Starting at the line that has "Click the chart" and stopping after the line that has "Task: Click the Anden", reproduce the listing below exactly; omit everything else.
***
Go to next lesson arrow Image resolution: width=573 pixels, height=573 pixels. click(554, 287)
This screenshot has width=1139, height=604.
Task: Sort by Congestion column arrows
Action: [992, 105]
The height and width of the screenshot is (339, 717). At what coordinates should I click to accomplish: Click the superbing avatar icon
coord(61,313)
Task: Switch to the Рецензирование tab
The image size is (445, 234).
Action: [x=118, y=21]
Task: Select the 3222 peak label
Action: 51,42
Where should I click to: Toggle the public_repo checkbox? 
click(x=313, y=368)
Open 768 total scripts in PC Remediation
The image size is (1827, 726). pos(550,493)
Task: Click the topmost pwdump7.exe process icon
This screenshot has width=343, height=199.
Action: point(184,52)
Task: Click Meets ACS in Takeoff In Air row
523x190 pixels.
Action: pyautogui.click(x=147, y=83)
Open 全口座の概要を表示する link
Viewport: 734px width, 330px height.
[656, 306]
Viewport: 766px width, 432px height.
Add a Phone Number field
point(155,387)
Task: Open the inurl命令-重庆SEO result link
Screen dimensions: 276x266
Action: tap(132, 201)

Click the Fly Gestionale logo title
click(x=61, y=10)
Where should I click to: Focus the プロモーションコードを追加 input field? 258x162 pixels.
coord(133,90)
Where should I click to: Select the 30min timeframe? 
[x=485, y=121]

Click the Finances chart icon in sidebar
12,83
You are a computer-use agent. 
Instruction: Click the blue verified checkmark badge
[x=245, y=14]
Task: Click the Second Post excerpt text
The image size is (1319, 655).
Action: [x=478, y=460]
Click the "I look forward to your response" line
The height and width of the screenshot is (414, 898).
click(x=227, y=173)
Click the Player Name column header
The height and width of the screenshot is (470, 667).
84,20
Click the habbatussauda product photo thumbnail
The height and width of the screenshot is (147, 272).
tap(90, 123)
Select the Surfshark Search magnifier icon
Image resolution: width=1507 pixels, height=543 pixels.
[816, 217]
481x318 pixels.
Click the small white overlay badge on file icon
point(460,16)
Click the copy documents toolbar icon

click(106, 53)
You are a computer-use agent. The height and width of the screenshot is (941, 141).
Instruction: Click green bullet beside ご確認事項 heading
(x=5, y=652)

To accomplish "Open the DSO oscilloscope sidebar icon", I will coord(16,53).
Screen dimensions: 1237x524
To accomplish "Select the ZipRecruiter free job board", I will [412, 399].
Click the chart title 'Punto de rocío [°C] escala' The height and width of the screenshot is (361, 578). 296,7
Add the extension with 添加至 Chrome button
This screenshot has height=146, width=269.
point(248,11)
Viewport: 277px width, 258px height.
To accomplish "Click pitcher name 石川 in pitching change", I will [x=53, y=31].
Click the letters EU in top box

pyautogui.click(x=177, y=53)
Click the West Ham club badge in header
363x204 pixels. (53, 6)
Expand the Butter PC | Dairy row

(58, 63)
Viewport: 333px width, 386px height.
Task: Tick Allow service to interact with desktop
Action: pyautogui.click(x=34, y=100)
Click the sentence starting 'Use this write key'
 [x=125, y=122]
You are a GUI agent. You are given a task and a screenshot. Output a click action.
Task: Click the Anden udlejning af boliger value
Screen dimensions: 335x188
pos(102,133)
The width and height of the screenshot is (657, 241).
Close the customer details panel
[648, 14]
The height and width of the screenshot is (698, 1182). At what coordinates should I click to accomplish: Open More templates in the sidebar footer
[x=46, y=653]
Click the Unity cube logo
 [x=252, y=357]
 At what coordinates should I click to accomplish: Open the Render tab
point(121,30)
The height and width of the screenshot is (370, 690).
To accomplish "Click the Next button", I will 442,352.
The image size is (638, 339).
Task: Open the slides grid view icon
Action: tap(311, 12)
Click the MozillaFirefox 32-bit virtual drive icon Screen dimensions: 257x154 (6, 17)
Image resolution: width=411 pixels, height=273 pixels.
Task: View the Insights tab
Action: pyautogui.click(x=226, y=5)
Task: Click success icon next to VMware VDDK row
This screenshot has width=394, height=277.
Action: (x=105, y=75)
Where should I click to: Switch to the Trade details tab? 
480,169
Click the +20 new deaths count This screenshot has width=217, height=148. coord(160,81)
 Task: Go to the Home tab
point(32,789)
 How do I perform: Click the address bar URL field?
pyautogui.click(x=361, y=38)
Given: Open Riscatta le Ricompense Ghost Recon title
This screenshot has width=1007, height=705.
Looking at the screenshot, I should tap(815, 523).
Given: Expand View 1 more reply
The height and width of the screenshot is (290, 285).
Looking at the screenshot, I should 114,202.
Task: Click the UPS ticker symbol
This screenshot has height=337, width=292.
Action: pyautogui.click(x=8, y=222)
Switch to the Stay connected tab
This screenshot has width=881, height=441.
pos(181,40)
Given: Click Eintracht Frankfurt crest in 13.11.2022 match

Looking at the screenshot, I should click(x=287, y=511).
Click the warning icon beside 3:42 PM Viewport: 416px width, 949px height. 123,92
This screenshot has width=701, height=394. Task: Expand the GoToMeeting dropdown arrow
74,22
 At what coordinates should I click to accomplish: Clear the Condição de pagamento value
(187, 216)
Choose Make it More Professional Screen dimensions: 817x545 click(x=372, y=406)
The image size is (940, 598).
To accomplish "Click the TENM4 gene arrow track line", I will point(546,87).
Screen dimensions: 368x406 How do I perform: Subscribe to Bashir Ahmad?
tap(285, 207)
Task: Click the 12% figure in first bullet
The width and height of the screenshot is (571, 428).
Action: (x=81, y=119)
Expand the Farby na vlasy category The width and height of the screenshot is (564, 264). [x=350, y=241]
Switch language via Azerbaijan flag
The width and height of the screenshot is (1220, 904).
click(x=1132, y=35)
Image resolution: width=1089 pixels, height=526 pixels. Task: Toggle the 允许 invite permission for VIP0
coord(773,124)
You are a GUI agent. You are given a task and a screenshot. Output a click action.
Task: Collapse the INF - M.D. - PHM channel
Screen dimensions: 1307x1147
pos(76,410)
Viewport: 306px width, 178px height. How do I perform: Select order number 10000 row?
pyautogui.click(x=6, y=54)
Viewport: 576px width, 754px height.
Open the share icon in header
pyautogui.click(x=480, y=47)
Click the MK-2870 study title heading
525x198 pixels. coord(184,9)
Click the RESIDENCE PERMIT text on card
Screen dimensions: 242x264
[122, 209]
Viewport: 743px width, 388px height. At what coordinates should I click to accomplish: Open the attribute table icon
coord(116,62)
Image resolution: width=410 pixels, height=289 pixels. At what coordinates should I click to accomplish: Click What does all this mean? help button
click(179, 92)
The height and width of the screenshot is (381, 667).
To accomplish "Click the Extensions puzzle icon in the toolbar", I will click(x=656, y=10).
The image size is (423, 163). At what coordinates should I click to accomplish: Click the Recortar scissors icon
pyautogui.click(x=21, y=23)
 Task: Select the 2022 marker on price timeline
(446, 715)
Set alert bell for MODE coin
***
• The completed task:
Click the chart title 'Punto de rocío [°C] escala' The height and width of the screenshot is (361, 578). 296,7
Add the extension with 添加至 Chrome button
This screenshot has height=146, width=269.
point(248,11)
Viewport: 277px width, 258px height.
To accomplish "Click pitcher name 石川 in pitching change", I will [x=53, y=31].
Click the letters EU in top box

pyautogui.click(x=177, y=53)
Click the West Ham club badge in header
363x204 pixels. (53, 6)
Expand the Butter PC | Dairy row

(58, 63)
Viewport: 333px width, 386px height.
Task: Tick Allow service to interact with desktop
Action: pyautogui.click(x=34, y=100)
Click the sentence starting 'Use this write key'
 [x=125, y=122]
You are a GUI agent. You are given a task and a screenshot. Output a click action.
Task: Click the Anden udlejning af boliger value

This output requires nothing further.